Na verdade a destruição da Praça Chico Mendes deve ter sido uma descarada lavagem de dinheiro amparada pelo apelo religioso. Exija que a administração atual inicie imediatamente a recuperação total da praça.

Fazenda Colubandê continua abandonada

Vândalos que certamente não compreendem o significado de patrimônio histórico e artístico picharam, mês passado, aquela que é a única atração turística urbana de São Gonçalo. Construída no século 17 e tombada pelo IPHAN há mais de 70 anos, a pichação permanece até hoje na parede frontal da Fazenda Colubandê, abandonada por todas as esferas de governo e pelos habitantes da cidade desde que deixou de ser utilizada pelo Batalhão de Polícia Florestal em 2012.

Iniciativas populares de ocupação do local, que não contam com a adesão necessária da população, não impedem que o mato tome conta do espaço, o acúmulo de entulho nas dependências, a infiltração causada pelas chuvas e demais males provocados pela falta de manutenção de um imóvel de grande porte. A participação dos gonçalenses nesse crime é bastante simples: não fomos capazes de exigir da administração pública o devido zelo com um dos poucos lugares arborizados da cidade onde é possível relaxar, caminhar ao ar livre, longe da poluição dos veículos, e de fácil acesso.

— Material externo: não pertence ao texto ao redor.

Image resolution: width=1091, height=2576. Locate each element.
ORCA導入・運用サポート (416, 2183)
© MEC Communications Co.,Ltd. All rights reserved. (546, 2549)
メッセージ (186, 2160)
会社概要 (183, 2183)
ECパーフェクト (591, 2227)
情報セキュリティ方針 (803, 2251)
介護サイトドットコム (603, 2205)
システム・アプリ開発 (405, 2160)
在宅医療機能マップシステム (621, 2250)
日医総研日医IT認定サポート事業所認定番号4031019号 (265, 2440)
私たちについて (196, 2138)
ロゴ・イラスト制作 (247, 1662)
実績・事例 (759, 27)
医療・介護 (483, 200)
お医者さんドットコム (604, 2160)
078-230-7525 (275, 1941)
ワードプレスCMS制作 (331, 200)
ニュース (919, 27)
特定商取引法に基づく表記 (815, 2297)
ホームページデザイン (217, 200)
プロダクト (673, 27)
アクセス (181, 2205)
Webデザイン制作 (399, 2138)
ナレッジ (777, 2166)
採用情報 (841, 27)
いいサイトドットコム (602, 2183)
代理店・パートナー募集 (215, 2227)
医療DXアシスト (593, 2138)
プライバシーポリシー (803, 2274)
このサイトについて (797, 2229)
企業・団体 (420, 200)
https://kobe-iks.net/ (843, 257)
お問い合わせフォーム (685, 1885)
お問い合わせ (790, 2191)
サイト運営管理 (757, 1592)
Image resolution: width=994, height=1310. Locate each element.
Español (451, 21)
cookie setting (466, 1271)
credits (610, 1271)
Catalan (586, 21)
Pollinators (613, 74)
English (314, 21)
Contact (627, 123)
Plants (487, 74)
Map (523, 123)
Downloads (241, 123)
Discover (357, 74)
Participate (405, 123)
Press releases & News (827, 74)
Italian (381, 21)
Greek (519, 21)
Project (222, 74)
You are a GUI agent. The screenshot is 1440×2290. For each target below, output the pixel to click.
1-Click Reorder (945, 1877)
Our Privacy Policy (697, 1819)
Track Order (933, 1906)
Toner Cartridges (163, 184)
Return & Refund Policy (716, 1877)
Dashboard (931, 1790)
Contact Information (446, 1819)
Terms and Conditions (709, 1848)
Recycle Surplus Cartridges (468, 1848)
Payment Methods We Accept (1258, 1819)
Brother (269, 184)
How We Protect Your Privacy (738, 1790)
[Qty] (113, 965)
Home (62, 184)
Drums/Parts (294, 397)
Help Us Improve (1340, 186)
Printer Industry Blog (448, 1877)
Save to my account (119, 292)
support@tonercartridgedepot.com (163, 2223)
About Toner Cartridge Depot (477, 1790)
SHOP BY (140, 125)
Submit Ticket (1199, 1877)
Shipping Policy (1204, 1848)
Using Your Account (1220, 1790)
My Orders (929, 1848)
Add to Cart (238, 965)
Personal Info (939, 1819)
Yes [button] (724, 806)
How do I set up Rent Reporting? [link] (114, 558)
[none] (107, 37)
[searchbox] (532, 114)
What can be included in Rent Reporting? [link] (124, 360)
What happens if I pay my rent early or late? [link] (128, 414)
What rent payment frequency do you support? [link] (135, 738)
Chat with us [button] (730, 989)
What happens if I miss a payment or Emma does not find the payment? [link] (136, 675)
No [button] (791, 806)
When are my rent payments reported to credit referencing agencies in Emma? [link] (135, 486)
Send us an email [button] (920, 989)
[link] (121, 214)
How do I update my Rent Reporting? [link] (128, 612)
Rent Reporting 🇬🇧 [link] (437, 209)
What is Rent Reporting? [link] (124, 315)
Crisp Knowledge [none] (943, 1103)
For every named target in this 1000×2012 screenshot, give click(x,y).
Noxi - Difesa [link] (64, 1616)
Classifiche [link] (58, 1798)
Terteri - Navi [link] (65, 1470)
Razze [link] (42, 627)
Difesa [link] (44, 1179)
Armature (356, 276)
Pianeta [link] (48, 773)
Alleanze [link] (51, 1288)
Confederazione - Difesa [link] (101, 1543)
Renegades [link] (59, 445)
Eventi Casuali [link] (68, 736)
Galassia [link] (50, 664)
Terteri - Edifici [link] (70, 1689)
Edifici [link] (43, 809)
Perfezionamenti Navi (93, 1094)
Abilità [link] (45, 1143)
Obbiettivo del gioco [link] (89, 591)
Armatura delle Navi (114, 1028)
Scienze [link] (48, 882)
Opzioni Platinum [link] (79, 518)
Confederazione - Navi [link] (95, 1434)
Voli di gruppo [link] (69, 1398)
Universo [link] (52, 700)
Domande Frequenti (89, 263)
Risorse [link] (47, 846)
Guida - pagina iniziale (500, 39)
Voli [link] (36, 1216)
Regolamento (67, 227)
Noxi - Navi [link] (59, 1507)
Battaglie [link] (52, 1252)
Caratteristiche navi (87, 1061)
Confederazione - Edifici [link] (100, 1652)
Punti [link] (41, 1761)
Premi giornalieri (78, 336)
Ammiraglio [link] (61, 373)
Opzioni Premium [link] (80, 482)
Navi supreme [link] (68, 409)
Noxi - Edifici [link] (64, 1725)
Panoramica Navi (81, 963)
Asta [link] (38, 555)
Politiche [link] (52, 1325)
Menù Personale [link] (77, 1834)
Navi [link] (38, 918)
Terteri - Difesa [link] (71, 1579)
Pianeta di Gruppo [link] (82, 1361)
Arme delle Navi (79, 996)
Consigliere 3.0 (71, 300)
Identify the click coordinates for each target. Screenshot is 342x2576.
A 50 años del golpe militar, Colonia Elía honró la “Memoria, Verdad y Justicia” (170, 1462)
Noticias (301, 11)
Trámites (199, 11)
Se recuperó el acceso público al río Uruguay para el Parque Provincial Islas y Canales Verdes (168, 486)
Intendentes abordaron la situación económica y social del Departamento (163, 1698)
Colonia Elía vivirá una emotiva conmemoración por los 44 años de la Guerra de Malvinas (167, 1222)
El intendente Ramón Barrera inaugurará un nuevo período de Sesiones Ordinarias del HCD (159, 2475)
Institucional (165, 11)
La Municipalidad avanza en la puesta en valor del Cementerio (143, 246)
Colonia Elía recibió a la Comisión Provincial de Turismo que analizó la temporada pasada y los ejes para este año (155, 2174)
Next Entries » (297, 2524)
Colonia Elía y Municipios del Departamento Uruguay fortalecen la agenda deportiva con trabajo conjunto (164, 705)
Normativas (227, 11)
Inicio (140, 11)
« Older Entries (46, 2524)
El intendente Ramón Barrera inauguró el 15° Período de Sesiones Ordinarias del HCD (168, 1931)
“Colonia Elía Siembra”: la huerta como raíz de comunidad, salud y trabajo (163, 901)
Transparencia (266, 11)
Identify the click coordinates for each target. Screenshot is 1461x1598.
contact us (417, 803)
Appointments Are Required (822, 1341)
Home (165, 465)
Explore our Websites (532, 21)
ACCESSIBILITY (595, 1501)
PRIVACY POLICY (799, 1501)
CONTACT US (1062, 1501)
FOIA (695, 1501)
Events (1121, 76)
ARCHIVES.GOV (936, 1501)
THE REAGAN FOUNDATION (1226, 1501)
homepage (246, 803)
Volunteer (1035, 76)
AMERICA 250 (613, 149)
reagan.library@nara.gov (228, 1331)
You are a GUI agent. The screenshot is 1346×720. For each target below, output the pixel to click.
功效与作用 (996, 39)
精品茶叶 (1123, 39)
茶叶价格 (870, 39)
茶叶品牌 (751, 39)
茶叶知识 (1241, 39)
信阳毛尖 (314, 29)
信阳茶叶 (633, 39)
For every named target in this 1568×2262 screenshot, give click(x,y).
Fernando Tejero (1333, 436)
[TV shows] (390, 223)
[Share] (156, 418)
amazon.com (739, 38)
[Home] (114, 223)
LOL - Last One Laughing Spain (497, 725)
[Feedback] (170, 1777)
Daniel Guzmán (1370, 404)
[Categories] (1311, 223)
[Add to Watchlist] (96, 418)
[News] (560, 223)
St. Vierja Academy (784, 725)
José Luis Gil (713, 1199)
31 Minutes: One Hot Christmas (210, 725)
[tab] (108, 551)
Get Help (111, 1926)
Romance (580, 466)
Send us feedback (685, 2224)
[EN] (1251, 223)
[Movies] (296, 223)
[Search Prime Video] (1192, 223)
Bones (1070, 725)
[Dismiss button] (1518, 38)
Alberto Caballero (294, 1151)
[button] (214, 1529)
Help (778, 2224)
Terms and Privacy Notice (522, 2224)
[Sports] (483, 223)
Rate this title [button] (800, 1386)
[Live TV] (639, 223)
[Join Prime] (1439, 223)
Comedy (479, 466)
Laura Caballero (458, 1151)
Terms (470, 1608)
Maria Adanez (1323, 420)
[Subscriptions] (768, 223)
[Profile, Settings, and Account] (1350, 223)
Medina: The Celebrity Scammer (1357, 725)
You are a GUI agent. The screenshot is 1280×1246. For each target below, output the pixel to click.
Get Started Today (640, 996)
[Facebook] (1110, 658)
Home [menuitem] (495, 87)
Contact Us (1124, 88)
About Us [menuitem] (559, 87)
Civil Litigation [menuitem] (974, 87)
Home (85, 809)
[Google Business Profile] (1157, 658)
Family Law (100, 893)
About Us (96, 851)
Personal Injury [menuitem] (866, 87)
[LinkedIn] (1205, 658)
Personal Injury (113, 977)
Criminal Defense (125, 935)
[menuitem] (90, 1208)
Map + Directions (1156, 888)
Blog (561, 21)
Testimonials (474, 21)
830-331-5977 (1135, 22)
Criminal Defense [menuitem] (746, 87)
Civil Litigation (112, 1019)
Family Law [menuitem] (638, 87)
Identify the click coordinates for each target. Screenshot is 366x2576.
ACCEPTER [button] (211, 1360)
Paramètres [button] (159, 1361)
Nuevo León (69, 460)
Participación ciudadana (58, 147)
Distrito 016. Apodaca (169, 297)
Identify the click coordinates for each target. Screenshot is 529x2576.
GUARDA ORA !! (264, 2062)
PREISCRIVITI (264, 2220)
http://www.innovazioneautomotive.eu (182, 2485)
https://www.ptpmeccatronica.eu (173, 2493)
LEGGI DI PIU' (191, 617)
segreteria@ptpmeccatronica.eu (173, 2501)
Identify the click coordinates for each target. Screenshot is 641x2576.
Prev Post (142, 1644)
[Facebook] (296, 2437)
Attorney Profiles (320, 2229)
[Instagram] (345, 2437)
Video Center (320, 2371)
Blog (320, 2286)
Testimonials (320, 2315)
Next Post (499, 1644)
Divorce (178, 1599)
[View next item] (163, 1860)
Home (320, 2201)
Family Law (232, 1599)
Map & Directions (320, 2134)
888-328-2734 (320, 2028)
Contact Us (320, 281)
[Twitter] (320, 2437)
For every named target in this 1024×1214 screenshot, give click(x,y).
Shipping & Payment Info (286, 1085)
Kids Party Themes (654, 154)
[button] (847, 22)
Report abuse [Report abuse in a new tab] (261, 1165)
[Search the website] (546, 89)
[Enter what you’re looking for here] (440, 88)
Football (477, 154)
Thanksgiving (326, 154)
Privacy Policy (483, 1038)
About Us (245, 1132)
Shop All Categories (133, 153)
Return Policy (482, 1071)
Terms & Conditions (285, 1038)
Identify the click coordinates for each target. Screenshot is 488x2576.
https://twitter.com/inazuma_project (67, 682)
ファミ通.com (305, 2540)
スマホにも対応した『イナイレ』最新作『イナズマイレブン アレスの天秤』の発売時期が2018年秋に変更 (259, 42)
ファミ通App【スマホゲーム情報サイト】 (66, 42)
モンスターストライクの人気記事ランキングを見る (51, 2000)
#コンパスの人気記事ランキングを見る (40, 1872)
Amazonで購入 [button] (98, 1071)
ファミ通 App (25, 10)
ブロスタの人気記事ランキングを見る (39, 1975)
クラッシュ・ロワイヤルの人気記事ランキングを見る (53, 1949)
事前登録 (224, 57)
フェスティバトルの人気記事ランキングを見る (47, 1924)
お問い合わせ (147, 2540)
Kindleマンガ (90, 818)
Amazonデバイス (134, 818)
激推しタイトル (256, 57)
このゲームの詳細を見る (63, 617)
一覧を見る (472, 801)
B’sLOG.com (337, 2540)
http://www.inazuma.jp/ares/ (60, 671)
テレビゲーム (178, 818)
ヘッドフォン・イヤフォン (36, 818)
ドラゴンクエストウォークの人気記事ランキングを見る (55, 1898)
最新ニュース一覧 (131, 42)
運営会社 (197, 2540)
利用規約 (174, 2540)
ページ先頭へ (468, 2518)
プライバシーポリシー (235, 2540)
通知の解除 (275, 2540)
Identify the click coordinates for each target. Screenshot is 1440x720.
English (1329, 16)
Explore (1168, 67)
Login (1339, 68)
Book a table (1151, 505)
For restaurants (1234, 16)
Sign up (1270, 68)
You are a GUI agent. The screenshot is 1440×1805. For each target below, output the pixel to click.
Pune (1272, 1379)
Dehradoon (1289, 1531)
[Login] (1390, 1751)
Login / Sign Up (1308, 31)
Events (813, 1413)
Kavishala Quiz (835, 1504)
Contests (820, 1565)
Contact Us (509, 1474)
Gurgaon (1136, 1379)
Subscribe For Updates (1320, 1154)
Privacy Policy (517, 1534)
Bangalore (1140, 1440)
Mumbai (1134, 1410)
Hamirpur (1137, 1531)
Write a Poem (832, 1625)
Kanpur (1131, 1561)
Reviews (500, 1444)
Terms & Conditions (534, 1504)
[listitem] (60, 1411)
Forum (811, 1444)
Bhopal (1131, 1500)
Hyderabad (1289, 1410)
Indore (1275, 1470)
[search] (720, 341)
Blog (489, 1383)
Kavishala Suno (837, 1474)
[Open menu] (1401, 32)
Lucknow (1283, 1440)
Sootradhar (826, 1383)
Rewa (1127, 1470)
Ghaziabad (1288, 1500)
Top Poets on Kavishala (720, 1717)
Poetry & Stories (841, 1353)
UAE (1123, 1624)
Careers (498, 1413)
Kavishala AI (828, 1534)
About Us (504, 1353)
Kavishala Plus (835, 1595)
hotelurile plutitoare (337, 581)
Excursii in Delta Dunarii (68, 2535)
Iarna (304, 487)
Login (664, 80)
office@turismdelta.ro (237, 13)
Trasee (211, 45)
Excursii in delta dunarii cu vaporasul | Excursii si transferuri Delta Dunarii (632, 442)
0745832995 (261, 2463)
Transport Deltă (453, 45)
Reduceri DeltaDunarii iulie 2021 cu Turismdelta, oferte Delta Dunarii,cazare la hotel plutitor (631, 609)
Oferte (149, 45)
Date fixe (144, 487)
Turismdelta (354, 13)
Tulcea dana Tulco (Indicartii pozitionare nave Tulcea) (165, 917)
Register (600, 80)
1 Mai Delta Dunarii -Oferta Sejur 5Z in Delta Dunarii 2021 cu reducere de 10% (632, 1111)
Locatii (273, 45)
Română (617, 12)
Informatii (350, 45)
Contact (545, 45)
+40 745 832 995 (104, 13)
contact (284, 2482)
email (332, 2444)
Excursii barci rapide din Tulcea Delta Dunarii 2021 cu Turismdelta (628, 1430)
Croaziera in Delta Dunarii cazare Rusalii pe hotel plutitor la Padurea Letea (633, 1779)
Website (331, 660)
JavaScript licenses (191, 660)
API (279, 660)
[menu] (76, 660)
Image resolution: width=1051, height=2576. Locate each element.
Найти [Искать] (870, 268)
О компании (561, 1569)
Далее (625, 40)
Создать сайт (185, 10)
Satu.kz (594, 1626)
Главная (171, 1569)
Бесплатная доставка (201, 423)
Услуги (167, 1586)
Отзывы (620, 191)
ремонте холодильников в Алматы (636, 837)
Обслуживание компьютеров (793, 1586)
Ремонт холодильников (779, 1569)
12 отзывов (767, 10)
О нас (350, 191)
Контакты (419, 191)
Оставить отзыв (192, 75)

A Prefeitura de São Gonçalo, que exibe na página principal do seu site, como símbolo da cidade, bela foto da Fazenda Colubandê tirada antes da pichação, deveria no mínimo ter providenciado a pintura da fachada em respeito à cidade que administra. Mesmo que legalmente não seja responsável pela restauração, acredito que o governo do estado do Rio de Janeiro não ficará chateado por isso.